What was your best learning experience?

My best learning experience was IAT 431 – Speculative Design. Will Odom provides great expertise, lectures and examples to learn from. He also gives quality feedback that encourages and motivates students to push their projects further. The course creates a sense of healthy competition, with every week having a feeling of excitement to see other student’s work. While the practical value of speculative design is different from traditional design work, this course taught me new approaches and strategies that I believe has made me a better designer.

What did you enjoy most about the SIAT community?
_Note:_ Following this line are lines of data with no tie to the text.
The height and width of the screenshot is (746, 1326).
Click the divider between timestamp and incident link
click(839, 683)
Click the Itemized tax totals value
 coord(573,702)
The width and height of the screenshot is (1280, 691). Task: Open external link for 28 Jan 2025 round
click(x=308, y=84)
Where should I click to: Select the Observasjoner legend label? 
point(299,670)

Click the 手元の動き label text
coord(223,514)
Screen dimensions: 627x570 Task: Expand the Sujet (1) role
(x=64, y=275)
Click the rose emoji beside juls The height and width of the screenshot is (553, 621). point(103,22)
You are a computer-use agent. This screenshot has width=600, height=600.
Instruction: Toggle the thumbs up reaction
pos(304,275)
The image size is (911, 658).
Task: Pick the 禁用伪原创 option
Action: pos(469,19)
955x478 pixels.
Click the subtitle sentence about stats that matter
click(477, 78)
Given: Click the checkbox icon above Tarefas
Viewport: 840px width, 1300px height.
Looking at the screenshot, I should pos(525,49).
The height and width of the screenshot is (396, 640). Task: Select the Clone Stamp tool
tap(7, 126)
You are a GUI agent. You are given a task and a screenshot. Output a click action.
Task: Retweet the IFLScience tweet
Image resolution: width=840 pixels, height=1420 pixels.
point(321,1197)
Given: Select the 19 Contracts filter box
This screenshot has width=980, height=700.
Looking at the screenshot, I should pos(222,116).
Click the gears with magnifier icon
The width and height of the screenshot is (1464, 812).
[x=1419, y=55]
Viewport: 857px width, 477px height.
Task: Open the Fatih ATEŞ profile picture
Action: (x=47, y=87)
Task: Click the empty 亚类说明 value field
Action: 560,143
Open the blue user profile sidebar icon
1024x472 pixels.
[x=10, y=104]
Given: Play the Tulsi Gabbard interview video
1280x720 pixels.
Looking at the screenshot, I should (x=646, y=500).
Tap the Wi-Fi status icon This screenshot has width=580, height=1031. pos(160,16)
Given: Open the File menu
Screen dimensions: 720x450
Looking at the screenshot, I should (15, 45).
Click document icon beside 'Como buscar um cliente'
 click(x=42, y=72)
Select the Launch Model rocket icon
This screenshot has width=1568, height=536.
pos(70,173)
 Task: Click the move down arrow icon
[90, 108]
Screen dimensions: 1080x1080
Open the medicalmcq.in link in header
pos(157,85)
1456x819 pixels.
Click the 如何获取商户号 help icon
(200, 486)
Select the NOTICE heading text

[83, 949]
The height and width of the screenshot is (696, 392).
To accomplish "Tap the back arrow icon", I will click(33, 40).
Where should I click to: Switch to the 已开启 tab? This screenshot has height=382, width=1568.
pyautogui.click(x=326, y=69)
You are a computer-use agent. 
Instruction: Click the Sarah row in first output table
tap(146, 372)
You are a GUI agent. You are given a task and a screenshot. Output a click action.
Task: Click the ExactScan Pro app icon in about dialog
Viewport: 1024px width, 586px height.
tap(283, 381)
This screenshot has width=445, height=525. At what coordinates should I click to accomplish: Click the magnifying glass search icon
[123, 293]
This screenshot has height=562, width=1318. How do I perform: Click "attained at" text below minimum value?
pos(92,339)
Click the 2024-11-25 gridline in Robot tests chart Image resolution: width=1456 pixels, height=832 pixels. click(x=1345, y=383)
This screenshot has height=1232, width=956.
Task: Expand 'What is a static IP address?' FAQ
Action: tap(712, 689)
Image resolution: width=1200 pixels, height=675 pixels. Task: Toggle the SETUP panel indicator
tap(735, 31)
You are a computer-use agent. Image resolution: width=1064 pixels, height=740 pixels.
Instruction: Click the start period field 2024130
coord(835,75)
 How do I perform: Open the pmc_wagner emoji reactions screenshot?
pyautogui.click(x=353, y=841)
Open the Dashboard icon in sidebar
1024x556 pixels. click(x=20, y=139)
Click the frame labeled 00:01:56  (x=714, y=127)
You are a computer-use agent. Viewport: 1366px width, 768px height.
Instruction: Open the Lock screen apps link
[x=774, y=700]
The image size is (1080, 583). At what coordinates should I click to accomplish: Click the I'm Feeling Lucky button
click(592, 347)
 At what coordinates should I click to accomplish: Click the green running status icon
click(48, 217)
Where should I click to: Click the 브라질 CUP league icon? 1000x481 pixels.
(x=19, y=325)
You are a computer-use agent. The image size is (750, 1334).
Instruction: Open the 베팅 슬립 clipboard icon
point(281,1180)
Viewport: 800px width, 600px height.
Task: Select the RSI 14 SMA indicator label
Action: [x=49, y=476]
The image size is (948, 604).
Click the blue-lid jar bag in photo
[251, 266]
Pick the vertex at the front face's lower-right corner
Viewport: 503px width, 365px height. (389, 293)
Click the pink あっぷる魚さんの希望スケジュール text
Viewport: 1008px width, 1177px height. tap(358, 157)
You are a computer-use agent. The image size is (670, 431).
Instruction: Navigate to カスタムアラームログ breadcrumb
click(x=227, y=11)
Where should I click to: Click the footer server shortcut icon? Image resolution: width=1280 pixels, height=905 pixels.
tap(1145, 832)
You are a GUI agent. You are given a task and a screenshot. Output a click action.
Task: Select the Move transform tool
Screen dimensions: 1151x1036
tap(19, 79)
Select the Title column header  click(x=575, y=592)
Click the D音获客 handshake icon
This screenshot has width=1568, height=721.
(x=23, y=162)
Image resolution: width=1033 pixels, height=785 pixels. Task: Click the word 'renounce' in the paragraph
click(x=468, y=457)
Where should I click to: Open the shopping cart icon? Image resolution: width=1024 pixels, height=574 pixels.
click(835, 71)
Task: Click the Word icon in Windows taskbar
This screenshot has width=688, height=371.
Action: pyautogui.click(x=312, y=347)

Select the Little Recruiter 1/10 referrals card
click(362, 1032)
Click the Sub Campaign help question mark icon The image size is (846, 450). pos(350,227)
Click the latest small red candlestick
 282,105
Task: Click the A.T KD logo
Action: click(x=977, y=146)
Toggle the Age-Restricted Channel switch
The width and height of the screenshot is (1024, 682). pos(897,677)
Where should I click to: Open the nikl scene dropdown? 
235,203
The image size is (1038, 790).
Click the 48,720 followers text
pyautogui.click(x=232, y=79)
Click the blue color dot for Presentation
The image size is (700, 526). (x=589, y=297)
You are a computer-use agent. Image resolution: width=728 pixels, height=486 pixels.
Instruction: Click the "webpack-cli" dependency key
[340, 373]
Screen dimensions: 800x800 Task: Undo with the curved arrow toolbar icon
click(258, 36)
Most of my involvement with the SIAT community was spending time with my peers in the studio. It was always inspiring to see and learn about the different projects students were working on. The studios go beyond being a workspace and is a place to spend time with peers. We eat meals together, laugh, and find some support and relief during long project hours. The sense of community you find walking into a studio is something I will miss, as I am sure many others currently do while studying remotely during the pandemic.

Any advice for incoming students considering SIAT?

My advice would be both to explore and to specialize your skills and career interests. SIAT is great at equipping you with a swiss-army knife of knowledge and skills, and it is important to explore and understand each of the tools in it. However, when it comes to tailoring your career both within and beyond SIAT, you need to specialize in using your favourite tools in that knife. There is a very long list of things you can learn from a SIAT, but it is up to you to figure out what you like doing best and practice that both within and outside of course work.